____ RECORDS FOR THIS TASK
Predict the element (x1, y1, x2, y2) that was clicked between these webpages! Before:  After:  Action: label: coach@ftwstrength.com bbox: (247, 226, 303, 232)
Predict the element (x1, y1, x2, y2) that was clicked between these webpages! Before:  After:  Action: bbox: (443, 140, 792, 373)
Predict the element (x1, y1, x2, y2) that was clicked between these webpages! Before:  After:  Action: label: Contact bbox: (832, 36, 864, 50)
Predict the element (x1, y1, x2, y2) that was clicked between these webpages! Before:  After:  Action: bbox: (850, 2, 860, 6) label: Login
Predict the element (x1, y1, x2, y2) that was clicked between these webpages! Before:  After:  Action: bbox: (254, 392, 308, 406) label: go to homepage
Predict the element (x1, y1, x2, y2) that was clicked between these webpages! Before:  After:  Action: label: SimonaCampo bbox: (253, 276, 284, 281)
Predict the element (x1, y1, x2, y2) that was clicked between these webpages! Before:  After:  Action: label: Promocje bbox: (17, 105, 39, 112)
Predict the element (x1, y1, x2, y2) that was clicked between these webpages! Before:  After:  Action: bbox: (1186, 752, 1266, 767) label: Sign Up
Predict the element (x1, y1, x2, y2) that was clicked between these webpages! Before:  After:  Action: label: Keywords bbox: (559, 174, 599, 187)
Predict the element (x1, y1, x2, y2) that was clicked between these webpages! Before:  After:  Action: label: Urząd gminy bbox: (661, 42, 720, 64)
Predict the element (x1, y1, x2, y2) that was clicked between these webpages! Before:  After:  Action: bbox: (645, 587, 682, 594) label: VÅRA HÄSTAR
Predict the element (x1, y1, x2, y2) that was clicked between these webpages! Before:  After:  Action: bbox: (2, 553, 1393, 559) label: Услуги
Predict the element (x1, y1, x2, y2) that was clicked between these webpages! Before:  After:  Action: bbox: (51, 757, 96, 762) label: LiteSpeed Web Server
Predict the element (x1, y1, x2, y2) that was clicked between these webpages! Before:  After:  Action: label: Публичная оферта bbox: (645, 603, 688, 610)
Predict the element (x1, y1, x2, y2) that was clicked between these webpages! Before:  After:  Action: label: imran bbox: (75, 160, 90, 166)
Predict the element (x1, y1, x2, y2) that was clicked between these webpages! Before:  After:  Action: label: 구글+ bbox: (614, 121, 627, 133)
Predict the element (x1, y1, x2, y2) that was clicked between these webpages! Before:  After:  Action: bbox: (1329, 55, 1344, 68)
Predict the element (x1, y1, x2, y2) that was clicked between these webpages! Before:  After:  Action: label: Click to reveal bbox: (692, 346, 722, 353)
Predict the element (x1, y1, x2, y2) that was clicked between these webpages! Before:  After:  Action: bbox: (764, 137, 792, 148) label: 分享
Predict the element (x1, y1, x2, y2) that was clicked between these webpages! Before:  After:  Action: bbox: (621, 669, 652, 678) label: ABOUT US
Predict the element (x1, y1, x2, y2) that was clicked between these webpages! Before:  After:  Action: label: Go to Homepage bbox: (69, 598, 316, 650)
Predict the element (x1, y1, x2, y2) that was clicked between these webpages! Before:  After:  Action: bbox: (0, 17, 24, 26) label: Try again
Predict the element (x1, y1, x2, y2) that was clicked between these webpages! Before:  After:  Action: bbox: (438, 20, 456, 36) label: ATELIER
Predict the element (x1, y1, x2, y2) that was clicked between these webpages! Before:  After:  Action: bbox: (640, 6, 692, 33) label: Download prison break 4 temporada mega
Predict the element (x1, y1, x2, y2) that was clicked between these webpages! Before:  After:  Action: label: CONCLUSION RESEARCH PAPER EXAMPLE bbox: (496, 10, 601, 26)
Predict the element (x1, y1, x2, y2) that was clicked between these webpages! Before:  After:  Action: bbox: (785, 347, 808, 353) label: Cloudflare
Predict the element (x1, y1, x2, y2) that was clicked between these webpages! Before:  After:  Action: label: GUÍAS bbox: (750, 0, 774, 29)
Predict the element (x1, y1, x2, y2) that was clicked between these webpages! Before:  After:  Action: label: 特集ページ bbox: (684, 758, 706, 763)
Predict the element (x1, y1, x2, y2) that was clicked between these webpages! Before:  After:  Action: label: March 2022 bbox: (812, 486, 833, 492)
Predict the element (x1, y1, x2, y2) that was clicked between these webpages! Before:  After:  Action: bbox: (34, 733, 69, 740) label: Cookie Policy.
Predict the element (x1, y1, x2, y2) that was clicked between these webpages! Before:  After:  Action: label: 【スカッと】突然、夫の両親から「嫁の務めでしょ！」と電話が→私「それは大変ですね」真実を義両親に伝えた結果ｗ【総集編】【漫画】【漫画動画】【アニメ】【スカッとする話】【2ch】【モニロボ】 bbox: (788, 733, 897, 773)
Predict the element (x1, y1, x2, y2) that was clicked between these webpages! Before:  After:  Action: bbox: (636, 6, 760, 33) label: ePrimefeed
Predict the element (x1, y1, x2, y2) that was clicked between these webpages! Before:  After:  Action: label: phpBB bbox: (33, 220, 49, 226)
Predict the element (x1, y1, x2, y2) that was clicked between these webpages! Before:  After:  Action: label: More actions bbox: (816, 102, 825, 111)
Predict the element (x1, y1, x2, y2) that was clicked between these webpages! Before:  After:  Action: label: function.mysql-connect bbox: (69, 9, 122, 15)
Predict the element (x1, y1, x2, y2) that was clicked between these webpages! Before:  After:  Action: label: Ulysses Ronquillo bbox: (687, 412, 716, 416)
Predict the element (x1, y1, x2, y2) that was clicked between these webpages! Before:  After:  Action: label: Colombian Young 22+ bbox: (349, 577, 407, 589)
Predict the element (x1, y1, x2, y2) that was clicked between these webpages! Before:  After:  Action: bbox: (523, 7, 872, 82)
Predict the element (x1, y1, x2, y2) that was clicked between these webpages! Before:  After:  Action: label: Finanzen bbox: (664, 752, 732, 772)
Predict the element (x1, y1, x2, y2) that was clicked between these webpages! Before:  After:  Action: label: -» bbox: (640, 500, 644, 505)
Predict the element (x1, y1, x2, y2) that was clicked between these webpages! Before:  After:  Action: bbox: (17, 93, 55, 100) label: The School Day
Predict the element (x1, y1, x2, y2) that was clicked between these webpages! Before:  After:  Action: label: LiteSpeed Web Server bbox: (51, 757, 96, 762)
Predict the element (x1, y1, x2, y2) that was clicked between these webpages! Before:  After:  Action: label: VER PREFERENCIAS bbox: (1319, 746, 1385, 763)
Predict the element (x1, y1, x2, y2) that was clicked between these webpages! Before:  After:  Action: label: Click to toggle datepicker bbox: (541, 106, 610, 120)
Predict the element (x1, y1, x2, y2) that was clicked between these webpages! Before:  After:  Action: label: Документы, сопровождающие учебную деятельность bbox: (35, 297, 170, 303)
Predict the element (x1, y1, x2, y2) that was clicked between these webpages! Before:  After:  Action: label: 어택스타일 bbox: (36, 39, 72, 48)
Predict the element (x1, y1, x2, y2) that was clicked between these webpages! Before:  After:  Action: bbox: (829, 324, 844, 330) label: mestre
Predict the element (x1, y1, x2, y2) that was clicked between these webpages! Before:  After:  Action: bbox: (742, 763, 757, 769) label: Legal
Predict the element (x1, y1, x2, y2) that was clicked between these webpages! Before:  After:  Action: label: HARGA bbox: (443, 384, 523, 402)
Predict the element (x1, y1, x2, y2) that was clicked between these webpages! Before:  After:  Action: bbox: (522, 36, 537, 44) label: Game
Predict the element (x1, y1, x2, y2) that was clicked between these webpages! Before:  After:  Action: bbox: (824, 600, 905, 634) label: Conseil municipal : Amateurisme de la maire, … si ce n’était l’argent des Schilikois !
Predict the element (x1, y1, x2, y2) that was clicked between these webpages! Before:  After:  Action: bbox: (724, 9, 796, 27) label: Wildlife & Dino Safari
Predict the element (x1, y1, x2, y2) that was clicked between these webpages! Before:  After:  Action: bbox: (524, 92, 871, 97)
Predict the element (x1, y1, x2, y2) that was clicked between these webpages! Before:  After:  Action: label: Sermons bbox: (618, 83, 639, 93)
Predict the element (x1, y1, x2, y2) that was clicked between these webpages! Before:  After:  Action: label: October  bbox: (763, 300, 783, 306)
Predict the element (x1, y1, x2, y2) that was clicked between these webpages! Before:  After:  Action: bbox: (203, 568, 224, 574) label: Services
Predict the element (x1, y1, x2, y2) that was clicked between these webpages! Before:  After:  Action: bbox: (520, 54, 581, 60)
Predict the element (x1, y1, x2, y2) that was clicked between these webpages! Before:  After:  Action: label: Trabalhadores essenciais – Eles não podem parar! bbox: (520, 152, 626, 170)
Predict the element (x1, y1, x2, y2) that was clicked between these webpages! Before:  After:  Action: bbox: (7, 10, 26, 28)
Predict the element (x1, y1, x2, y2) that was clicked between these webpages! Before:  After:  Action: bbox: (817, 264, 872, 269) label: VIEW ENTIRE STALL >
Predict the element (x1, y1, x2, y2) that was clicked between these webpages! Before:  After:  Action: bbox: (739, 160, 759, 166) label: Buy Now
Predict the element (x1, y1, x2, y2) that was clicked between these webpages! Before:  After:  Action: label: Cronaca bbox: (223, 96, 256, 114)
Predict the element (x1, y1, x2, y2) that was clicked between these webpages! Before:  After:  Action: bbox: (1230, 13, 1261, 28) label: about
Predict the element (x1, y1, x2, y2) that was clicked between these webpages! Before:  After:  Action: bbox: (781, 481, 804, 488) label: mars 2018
________
*EXERCISE:* Copy out the rows from the line with "121, 627, 133)" to the line with "label: ABOUT US", both included, unchanged.

*RESULT:*
Predict the element (x1, y1, x2, y2) that was clicked between these webpages! Before:  After:  Action: label: 구글+ bbox: (614, 121, 627, 133)
Predict the element (x1, y1, x2, y2) that was clicked between these webpages! Before:  After:  Action: bbox: (1329, 55, 1344, 68)
Predict the element (x1, y1, x2, y2) that was clicked between these webpages! Before:  After:  Action: label: Click to reveal bbox: (692, 346, 722, 353)
Predict the element (x1, y1, x2, y2) that was clicked between these webpages! Before:  After:  Action: bbox: (764, 137, 792, 148) label: 分享
Predict the element (x1, y1, x2, y2) that was clicked between these webpages! Before:  After:  Action: bbox: (621, 669, 652, 678) label: ABOUT US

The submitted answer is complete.